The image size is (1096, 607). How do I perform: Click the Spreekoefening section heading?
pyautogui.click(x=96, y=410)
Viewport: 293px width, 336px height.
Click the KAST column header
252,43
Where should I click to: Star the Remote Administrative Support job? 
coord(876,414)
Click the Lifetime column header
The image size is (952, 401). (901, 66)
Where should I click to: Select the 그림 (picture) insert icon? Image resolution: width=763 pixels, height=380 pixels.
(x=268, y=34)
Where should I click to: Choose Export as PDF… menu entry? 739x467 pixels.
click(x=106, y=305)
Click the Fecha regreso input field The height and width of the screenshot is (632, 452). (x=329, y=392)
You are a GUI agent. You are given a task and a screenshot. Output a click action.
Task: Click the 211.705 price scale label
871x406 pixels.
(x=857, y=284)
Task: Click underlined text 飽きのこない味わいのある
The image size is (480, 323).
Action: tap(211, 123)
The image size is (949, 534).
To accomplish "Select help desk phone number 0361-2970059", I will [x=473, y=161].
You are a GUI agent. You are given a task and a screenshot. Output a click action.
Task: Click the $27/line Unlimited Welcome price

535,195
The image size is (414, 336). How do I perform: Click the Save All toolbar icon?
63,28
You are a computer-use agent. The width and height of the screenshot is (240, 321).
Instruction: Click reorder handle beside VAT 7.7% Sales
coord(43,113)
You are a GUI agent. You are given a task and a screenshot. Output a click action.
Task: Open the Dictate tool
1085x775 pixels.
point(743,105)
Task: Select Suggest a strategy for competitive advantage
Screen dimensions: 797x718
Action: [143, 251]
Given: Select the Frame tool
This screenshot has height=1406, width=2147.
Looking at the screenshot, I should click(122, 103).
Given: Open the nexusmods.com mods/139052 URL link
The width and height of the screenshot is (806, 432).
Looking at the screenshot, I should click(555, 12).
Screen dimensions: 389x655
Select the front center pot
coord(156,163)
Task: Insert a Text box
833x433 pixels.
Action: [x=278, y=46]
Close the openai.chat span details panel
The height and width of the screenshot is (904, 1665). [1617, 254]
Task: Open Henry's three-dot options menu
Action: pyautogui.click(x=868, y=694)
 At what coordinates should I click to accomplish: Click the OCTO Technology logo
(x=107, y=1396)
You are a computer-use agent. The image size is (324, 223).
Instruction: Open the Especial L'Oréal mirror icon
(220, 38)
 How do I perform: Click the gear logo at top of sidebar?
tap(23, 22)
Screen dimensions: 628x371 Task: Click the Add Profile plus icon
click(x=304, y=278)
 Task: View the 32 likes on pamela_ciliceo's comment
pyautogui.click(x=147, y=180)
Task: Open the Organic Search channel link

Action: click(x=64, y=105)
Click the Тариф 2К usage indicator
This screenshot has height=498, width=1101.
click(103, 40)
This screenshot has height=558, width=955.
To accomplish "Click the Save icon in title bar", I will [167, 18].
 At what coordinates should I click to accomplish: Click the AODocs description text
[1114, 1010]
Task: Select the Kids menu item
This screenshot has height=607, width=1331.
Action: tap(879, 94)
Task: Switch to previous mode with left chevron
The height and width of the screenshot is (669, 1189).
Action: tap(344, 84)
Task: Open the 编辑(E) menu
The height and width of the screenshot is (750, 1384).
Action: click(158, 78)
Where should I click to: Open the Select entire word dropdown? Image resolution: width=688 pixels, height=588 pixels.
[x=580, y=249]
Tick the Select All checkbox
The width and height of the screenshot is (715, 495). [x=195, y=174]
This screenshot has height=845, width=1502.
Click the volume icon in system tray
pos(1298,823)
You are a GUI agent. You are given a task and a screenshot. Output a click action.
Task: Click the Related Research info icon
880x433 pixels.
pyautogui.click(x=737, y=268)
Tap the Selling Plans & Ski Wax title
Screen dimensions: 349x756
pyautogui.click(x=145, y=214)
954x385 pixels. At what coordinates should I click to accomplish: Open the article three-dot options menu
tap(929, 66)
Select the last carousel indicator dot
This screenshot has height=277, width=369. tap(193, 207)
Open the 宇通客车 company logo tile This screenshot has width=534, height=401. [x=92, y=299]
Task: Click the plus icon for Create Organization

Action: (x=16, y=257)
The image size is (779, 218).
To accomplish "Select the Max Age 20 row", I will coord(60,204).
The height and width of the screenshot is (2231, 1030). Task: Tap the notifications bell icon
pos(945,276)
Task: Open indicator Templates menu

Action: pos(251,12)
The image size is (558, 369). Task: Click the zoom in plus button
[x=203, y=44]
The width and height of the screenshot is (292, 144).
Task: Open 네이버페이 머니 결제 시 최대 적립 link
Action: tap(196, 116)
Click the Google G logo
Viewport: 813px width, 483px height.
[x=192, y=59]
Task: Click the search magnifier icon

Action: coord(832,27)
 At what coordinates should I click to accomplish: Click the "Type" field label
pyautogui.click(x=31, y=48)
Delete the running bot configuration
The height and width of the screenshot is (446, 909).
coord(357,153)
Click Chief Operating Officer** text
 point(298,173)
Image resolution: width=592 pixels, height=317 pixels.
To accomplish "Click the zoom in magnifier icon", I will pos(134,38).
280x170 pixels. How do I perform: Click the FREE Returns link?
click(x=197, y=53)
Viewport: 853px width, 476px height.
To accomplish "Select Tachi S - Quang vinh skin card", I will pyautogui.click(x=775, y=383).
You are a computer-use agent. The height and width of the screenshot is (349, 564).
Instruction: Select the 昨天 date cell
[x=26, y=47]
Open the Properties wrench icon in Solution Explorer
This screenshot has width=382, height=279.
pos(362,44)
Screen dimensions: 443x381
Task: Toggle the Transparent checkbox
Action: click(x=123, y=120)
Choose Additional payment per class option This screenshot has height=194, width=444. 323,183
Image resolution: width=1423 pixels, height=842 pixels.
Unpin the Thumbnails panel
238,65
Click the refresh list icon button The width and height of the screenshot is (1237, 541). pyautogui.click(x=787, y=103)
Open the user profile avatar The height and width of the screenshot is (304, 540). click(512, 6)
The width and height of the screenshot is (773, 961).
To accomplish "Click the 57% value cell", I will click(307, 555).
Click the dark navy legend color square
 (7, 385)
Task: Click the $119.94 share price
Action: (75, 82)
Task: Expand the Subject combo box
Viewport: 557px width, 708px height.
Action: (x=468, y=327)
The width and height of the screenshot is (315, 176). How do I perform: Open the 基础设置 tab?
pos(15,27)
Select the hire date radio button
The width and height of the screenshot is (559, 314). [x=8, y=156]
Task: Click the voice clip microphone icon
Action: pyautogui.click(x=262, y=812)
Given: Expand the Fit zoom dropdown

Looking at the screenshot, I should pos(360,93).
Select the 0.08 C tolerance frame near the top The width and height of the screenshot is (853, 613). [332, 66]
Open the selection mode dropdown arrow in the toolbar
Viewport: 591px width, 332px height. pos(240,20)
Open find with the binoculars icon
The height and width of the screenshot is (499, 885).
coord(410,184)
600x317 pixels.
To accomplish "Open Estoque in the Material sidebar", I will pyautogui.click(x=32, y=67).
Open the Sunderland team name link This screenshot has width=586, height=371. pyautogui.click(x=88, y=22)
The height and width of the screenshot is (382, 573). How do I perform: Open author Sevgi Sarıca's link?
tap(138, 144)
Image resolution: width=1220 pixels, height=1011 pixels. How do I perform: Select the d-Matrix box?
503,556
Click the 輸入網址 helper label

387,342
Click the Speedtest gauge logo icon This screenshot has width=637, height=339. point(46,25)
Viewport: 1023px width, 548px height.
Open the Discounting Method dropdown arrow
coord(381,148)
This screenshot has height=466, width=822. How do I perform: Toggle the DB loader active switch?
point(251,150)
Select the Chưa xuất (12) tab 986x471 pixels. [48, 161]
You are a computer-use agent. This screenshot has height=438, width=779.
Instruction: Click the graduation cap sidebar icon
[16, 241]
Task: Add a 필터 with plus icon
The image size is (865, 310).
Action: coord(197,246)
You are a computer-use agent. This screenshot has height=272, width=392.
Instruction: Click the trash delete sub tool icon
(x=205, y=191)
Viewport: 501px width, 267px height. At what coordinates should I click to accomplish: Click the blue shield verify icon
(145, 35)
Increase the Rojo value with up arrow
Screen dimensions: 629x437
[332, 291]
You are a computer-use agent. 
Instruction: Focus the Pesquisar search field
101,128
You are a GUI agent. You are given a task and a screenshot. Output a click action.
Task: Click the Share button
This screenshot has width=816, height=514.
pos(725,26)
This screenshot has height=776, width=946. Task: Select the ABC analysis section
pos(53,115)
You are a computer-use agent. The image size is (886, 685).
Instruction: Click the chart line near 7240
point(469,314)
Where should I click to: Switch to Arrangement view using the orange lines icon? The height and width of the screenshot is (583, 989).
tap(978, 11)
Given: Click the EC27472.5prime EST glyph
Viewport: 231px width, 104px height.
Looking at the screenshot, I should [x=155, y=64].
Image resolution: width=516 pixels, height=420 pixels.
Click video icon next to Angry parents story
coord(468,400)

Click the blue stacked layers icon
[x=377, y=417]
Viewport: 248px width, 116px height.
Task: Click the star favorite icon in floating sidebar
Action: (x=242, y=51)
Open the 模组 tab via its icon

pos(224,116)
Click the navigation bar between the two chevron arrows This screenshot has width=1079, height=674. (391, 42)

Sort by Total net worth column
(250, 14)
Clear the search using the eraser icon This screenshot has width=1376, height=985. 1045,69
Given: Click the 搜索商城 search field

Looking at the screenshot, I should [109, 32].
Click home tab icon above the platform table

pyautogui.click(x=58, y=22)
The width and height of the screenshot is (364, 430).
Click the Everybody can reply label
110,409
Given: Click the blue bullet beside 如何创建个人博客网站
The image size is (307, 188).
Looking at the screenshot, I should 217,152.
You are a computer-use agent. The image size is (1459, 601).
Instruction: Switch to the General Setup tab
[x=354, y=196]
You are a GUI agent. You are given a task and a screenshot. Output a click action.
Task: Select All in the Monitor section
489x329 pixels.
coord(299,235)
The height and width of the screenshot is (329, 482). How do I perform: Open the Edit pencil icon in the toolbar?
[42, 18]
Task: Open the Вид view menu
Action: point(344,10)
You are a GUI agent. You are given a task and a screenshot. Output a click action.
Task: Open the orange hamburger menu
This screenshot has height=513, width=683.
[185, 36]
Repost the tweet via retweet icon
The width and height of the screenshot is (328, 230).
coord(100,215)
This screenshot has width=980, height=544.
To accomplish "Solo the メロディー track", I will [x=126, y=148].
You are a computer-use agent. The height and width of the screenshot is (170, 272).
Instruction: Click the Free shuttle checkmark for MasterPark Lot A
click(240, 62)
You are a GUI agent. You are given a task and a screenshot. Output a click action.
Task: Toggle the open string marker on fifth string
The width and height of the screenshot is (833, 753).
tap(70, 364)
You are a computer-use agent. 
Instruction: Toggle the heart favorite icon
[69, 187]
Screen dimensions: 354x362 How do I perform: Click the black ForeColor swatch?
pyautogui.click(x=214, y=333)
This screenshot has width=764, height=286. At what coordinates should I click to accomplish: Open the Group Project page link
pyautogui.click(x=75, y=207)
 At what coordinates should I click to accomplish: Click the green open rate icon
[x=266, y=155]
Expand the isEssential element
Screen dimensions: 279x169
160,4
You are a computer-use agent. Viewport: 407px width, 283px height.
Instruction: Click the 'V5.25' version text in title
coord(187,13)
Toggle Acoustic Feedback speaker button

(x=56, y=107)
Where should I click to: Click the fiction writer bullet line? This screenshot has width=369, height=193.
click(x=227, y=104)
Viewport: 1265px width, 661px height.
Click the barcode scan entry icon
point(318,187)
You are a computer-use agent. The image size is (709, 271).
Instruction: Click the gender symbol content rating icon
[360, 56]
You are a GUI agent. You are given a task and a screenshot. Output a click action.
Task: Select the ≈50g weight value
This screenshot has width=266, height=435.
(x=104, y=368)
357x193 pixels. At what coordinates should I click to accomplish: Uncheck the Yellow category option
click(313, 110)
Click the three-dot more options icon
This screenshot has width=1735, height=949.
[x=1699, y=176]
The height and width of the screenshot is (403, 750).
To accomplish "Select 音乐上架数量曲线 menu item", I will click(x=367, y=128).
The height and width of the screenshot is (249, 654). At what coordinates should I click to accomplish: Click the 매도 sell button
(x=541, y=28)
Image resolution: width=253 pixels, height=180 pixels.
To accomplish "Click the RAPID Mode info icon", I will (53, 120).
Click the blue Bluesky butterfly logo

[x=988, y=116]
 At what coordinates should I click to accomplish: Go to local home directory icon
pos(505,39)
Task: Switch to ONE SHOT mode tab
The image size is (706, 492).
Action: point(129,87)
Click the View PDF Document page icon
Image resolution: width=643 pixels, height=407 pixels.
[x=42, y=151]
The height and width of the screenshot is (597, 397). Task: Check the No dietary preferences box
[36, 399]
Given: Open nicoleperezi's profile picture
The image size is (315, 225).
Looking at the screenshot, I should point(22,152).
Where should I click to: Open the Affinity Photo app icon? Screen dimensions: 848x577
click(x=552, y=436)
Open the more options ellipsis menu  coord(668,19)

What the task requires
Reproduce verbatim the entries between the line containing "Tick the Select All checkbox" and the line containing "Action: (x=16, y=257)", both lines included.

Final result
Tick the Select All checkbox
The width and height of the screenshot is (715, 495). [x=195, y=174]
This screenshot has height=845, width=1502.
Click the volume icon in system tray
pos(1298,823)
You are a GUI agent. You are given a task and a screenshot. Output a click action.
Task: Click the Related Research info icon
880x433 pixels.
pyautogui.click(x=737, y=268)
Tap the Selling Plans & Ski Wax title
Screen dimensions: 349x756
pyautogui.click(x=145, y=214)
954x385 pixels. At what coordinates should I click to accomplish: Open the article three-dot options menu
tap(929, 66)
Select the last carousel indicator dot
This screenshot has height=277, width=369. tap(193, 207)
Open the 宇通客车 company logo tile This screenshot has width=534, height=401. [x=92, y=299]
Task: Click the plus icon for Create Organization

Action: (x=16, y=257)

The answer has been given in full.